Free Must Read Books on Statistics & Mathematics for Data Science
Introduction
The selection process of data scientists at Google gives higher priority to candidates with strong background in statistics and mathematics. Not just Google, other top companies (Amazon, Airbnb, Uber etc) in the world also prefer candidates with strong fundamentals rather than mere know-how in data science.
If you too aspire to work for such top companies in future, it is essential for you to develop a mathematical understanding of data science. Data science is simply the evolved version of statistics and mathematics, combined with programming and business logic. I’ve met many data scientists who struggle to explain predictive models statistically.
More than just deriving accuracy, understanding & interpreting every metric, calculation behind that accuracy is important. Remember, every single ‘variable’ has a story to tell. So, if not anything else, try to become a great story explorer!
In this article, I’ve compiled a list of must read books on statistics and mathematics. I understand, mathematics has no extreme. Hence, I’ve enlist only those books which will help you to connect with data science better.

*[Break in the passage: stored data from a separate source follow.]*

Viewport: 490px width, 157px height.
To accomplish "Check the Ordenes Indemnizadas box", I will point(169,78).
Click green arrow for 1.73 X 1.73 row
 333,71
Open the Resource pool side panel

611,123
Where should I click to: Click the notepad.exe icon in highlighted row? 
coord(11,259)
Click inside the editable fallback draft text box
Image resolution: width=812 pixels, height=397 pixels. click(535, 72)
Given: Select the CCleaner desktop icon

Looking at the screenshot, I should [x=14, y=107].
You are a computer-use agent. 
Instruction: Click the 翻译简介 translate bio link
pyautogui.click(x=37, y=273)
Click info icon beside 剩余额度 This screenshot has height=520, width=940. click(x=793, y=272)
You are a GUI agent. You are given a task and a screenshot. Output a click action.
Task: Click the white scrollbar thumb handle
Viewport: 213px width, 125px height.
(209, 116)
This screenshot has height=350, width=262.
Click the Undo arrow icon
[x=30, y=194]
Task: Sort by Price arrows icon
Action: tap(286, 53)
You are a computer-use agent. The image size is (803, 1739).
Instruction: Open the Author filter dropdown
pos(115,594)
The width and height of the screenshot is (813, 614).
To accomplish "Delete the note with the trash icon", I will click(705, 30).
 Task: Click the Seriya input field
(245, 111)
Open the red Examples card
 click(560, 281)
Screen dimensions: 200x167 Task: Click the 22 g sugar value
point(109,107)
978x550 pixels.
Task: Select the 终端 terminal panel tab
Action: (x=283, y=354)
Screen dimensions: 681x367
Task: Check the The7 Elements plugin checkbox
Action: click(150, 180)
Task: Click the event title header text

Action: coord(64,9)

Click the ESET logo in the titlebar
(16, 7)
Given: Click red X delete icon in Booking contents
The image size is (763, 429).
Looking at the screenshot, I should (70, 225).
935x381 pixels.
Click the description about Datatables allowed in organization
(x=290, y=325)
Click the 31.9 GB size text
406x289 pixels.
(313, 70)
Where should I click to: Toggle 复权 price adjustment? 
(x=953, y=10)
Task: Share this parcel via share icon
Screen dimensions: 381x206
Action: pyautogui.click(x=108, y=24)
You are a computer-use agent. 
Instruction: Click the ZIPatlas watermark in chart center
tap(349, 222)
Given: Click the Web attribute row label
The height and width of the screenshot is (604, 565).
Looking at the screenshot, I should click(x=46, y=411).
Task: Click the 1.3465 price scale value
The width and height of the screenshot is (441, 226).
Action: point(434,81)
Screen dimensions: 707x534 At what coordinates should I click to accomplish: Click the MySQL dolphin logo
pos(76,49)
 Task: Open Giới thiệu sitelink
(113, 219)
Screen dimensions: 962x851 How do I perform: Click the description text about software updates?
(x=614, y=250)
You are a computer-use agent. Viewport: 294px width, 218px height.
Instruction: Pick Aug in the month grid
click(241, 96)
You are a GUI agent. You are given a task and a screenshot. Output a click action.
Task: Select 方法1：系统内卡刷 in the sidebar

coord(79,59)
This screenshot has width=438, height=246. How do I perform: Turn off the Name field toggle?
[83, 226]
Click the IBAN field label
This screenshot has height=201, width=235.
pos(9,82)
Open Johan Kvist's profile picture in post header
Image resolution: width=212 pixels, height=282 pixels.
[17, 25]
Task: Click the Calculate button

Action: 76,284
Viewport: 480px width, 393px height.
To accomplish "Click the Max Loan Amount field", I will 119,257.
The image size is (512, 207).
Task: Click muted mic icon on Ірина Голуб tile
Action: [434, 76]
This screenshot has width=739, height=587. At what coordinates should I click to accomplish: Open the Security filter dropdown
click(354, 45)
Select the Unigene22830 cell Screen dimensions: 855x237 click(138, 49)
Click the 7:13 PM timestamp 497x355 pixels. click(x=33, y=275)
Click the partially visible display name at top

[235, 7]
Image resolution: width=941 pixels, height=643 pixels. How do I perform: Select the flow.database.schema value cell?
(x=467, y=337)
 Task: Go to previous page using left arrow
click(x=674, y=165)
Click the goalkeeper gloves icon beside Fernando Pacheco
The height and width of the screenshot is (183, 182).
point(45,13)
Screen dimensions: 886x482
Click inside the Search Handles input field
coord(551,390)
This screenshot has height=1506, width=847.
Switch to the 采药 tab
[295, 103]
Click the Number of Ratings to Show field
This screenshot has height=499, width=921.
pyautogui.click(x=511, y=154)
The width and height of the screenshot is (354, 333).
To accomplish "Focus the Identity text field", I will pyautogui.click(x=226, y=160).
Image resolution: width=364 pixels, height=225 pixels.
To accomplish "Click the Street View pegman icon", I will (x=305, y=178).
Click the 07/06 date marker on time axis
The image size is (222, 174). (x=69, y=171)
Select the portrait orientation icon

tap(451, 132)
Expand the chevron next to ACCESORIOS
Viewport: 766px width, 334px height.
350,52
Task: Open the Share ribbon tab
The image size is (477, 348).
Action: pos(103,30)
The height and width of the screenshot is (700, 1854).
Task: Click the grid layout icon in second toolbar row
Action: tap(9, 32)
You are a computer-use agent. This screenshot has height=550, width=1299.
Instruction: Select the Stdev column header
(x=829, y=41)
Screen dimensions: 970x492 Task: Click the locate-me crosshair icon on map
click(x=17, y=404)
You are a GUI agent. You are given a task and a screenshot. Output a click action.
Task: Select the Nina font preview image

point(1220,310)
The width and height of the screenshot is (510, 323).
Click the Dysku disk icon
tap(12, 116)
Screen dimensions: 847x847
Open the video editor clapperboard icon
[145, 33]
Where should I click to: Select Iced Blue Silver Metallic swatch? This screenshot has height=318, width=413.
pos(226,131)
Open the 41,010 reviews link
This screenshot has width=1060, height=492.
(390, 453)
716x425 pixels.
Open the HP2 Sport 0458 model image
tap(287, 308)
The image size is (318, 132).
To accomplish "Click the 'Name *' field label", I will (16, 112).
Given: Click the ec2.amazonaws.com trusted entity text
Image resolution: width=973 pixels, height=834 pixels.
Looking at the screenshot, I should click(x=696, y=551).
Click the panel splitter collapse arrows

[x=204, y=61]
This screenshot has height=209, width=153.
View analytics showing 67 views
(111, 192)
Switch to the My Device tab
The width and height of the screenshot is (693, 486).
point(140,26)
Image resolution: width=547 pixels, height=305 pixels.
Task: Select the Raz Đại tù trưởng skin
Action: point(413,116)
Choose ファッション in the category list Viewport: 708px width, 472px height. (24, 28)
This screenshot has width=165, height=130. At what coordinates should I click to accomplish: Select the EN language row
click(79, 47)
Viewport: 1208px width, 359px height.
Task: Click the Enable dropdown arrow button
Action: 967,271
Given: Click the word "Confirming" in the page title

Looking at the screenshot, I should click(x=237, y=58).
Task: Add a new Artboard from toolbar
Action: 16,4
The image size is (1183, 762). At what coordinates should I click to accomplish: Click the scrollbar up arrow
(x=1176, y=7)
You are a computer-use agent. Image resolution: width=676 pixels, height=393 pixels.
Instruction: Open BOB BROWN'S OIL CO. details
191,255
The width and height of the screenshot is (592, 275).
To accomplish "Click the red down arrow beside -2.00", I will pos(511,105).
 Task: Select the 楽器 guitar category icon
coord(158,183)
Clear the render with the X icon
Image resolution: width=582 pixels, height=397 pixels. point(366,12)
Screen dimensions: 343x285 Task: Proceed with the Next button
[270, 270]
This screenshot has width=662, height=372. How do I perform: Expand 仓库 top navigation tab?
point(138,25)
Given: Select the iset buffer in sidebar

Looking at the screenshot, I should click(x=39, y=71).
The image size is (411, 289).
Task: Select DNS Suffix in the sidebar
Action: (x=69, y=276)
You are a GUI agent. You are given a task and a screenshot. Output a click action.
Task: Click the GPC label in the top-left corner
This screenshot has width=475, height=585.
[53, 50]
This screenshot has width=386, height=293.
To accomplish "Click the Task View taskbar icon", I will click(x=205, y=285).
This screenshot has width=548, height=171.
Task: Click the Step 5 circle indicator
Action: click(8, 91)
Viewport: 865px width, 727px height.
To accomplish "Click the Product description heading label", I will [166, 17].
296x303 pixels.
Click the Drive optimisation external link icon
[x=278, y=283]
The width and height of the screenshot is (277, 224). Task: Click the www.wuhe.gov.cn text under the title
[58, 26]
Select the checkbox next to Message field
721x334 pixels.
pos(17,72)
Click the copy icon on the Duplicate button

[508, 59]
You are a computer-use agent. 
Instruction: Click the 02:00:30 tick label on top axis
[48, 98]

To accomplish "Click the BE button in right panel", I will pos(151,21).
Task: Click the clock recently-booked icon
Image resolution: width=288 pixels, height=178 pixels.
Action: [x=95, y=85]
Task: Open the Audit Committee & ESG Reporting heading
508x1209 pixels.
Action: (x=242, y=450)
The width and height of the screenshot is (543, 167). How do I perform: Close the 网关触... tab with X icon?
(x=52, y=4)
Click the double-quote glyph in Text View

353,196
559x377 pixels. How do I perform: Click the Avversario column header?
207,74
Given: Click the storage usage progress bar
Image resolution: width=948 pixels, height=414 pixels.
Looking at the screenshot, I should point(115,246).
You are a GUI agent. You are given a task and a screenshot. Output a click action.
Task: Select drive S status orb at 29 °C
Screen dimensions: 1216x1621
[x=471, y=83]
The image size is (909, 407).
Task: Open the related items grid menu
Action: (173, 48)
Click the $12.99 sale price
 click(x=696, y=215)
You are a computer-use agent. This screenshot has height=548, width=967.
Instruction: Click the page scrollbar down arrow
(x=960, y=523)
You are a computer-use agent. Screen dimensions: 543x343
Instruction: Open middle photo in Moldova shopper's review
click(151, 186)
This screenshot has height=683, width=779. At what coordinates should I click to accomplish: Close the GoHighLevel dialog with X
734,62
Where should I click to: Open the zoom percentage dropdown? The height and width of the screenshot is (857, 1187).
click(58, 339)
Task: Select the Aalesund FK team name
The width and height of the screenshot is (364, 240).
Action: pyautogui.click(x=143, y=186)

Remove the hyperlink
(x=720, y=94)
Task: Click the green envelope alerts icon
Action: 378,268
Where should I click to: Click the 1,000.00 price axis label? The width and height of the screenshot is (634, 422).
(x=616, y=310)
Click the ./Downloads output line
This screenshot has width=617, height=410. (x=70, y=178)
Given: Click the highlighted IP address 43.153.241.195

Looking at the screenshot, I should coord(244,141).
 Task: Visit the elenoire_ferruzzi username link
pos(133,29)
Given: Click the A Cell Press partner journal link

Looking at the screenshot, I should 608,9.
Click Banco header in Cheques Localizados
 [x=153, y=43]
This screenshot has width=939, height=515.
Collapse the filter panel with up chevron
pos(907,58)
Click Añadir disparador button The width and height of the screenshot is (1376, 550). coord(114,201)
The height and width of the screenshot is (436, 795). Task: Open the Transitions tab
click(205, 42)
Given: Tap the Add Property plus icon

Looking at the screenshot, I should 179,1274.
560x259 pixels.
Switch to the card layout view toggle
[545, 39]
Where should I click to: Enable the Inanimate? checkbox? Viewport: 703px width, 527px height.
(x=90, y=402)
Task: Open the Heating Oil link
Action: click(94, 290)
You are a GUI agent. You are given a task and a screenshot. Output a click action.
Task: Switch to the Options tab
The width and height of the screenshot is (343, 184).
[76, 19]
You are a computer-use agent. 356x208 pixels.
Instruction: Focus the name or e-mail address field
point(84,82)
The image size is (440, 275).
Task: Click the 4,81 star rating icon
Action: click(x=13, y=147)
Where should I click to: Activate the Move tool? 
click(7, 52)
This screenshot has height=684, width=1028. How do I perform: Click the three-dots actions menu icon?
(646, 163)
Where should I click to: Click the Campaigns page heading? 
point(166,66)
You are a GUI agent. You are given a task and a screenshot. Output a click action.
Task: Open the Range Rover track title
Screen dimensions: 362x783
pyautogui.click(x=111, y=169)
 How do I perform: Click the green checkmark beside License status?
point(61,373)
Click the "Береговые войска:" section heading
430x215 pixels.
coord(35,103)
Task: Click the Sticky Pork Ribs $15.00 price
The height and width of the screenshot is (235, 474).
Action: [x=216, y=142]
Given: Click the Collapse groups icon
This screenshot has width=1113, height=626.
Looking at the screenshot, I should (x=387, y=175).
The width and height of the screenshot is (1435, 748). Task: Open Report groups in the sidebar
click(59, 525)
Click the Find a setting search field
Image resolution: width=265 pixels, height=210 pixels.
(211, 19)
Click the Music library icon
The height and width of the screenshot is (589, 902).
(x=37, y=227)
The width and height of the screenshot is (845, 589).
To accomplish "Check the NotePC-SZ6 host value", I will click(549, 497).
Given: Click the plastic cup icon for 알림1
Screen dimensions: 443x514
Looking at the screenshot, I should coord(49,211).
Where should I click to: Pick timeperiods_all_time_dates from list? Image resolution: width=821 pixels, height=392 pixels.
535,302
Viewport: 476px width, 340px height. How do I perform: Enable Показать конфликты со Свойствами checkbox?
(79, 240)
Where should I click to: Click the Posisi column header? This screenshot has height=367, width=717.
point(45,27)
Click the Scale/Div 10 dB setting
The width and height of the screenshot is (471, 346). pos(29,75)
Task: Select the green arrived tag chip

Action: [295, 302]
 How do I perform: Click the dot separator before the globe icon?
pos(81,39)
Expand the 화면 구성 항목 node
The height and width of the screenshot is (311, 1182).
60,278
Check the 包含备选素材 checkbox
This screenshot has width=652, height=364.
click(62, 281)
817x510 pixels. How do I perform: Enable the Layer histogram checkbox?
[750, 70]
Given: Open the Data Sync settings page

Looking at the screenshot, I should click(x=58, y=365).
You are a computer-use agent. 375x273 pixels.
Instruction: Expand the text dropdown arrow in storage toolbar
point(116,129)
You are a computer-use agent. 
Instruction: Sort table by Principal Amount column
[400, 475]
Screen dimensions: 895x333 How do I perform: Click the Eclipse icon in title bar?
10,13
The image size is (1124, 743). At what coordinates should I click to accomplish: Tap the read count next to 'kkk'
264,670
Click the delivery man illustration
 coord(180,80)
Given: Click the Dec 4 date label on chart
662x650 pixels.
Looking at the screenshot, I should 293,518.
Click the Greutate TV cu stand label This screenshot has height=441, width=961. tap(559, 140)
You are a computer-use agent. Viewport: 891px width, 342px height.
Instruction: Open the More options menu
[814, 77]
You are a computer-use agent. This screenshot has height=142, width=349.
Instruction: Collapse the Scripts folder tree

Note: Books which are made free to access by the registered authorities have been mentioned in this article. If not, a link to amazon bookstore is provided.
Statistics
Introduction to Statistical Learning
This is a highly recommended book for practicing data scientists. The focus of this books is kept on connecting statistics concept with machine learning. Hence, you’ll learn about all popular supervised and unsupervised machine learning algorithms. R users will get an advantage, since the practical aspects of algorithms have been demonstrated using R. In addition to theory, this book also lay emphasis on using ML algorithms in real life setting.
Available: Free Download
Elements of Statistical Learning
This book is an advanced level of previous book. It is written by Trevor Hastie and Rob Tibshirani, Professors at Stanford University. Their first book ‘Introduction to Statistical Learning’ uncover the basics of statistics and machine learning. This book, will introduce you to higher level algorithms such as Neural Networks, Bagging & Boosting, Kernel methods etc. The algorithms have been implemented in R programming.
Available: Free Download
Think Stats
The author of this book is Alien B Downey. It is based on perform statistical analysis practically in Python. Hence, make sure you’ve got some basic knowledge of Python before buying this book. It focuses entirely on understanding real life influence of statistics using popular case studies. Since, stats and math are closely connected, it also has dedicated chapters on topic like bayesian estimation.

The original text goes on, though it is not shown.